Wally Smith, MD: Patients are wowed by the pluses. They ignore the negatives until they get into my office. When I tell them about the preparation regimen, they check out at that point. They don’t want the preparation regimen. They hear chemotherapy, radiation, and the preparation regimen, and they say, “I didn’t know all that. Never mind.” We have to explain all that to the patients. We have to explain that it’s going to take a year out of their life. It’s going to require them to have a person whom they love and who loves them, essentially being their bodyguard for a year. It’s not an event. It is an episode. If you get people to that point and they still want it, then you should encourage them to go through with it. I’ve had 2 people go through with it.

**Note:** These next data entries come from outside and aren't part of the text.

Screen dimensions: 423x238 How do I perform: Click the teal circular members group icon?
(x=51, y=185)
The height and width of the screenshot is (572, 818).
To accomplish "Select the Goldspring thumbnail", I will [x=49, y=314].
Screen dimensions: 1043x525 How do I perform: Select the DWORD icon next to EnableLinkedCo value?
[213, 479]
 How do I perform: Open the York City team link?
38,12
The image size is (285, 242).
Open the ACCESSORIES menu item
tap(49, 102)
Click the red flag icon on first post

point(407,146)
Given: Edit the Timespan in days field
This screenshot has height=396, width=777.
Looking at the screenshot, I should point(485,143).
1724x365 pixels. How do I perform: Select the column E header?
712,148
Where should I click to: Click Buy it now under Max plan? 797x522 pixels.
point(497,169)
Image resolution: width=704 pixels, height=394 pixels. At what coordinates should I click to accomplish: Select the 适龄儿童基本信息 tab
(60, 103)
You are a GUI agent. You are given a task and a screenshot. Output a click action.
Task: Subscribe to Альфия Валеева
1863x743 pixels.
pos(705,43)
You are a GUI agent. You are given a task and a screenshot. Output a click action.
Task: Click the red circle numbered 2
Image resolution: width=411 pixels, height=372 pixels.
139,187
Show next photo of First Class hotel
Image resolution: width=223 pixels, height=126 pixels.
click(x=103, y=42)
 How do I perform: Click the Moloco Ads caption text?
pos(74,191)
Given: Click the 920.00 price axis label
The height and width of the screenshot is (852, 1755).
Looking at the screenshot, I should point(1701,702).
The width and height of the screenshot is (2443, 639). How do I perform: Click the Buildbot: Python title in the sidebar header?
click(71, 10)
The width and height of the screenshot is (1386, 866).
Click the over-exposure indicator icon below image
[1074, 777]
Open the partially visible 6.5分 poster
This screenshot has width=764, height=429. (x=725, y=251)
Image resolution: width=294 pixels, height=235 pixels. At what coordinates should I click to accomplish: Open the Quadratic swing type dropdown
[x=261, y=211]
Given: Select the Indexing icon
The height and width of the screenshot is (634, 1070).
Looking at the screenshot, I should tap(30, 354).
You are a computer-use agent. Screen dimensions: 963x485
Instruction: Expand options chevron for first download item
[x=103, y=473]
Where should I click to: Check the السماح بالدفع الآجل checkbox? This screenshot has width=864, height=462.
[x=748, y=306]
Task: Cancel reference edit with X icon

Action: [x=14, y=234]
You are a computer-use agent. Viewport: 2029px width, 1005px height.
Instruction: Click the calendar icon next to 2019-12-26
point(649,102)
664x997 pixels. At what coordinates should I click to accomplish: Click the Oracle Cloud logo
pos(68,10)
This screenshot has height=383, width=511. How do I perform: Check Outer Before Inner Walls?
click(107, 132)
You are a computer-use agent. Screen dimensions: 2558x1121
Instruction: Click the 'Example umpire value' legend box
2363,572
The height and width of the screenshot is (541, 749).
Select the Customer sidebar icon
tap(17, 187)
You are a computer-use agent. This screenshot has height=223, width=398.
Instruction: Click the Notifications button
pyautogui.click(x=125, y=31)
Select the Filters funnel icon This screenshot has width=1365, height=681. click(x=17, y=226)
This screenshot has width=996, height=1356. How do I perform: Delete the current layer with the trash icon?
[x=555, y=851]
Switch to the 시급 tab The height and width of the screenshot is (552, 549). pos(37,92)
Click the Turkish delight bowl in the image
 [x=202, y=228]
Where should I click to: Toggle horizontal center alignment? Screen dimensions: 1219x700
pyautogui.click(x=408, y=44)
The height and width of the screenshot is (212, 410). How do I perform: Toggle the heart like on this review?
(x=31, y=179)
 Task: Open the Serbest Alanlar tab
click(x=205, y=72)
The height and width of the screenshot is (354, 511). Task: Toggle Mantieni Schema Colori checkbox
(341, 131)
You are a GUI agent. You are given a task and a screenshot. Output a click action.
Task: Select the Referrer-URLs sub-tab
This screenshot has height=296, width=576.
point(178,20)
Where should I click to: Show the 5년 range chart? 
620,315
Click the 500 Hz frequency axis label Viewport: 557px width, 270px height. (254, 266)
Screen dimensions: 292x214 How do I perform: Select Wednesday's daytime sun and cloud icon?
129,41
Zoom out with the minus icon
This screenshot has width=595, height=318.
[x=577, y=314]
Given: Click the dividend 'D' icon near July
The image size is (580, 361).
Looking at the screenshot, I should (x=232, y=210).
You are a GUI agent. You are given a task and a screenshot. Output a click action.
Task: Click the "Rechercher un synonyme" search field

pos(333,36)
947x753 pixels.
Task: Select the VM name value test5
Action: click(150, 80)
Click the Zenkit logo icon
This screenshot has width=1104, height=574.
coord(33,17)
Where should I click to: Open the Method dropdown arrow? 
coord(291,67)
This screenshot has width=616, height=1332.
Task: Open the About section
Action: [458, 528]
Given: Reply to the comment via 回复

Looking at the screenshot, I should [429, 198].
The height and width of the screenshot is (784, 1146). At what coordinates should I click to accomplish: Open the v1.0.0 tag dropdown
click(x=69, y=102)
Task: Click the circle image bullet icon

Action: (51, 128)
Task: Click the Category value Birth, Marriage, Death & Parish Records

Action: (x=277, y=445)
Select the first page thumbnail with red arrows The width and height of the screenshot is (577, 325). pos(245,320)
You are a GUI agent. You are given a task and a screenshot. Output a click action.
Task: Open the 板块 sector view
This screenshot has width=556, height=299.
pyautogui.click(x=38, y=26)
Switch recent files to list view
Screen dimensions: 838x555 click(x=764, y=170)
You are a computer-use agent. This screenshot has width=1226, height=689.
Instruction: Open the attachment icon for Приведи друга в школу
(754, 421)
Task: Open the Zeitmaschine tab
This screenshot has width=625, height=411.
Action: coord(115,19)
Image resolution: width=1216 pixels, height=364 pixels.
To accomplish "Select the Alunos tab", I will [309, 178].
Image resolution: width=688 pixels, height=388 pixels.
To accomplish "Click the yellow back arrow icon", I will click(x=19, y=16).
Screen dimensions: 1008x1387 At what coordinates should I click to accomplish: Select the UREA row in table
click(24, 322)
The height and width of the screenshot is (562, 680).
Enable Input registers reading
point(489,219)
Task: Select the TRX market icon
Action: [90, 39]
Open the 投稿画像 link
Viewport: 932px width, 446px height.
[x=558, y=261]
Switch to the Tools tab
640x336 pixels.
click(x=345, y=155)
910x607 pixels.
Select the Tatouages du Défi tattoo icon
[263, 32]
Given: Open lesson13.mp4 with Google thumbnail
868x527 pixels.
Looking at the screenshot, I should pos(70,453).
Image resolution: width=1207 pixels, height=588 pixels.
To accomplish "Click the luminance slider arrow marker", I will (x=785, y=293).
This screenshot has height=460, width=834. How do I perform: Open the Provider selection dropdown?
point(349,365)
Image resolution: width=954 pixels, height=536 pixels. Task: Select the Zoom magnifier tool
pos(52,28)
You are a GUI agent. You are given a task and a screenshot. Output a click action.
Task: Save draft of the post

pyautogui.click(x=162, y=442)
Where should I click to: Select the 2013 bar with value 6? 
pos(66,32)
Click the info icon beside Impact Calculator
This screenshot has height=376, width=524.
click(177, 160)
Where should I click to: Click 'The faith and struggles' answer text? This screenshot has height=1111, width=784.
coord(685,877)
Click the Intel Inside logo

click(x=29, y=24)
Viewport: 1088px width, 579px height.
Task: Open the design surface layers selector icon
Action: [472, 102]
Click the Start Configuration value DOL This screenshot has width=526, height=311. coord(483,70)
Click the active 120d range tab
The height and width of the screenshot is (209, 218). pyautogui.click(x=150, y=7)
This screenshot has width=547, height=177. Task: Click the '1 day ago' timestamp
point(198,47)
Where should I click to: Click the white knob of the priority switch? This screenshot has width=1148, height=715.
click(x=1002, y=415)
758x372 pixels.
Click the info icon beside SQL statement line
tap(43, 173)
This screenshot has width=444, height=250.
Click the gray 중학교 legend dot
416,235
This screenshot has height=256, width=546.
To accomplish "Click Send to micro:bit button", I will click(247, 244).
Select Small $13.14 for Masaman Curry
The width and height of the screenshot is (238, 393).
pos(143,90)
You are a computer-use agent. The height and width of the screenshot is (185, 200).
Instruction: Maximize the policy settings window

The first was a person, now an adult, who had a sibling donor—the kind that Julie talked about. They waited until the exact right moment. This person has had just a wonderful outcome. The second was an adult without a sibling donor who had a haploidentical transplant. They had 3 children and poor social support but a husband who’s trying to hang in there. They’ve had a rough go of it post-transplant.

Everybody needs to fully understand what having this means so that they understand what to expect. To me, the most important thing is to expose them to the data and the opportunities. We should not withhold information from people because we, doctors, don’t think they would want these therapies. I almost did that to my second patient, the 1 who got the transplant and the haploidentical. I didn’t think they would go through with it. I didn’t think they could get through it, and they did. Shame on me for not giving all opportunities to my patients for everything that’s coming down the pike. They hear it on television and they come in the office saying, “Why didn’t you tell me about this?” That’s the main thing that’s happening right now.

Elliott Vichinsky, MD: Patients are not stupid, and they really need to be given the correct information in a supportive manner. It’s a really serious time for sickle cell. There are a lot of opportunities, and there are a lot of sound bites. Families know what to do for their family if given the correct information. The more transparent you are with toxicity, the more engaged they are even about doing it. My problem is getting that information to the potential patients who should join a study. I want to underscore that all these haploidentical patients and everything we’re talking about should be monitored within a network of trials. But we really need to get that information to families and allow them to make decisions.

Michael DeBaun, MD, MPH: I have 1 point that I think is critical. What families should understand is that when you go to any physician who’s talking about curative therapy, there are biases. What should happen and has not happened is there should be a systematic clearinghouse where the biases are to the best ability eliminated from the discussion. The parents of a 10-year-old that I see tomorrow in clinic will know that there are 4 ways for me to cure their child with sickle cell disease and that there are pros and cons with each. I would need to be able to explain this in a fashion that gives the family the optimal choice about which approach they prefer. This is not a simple conversation, and it can’t typically be done in a short sitting with understanding.

Wally Smith, MD: It is not a simple conversation.

Michael DeBaun, MD, MPH: What I have found, to my dismay, is that the choices offered are often based on the bias of the provider. This is unfair. It’s unfair to the family and the sickle cell community. In some ways, I would even push it to the point of being unethical. There has to be strategies where families are informed in an unbiased way about all the different treatments and our knowledge and lack of knowledge about the 5-, 10-, 15-, or 20-year sequelae of undergoing myeloablative and nonmyeloablative therapy.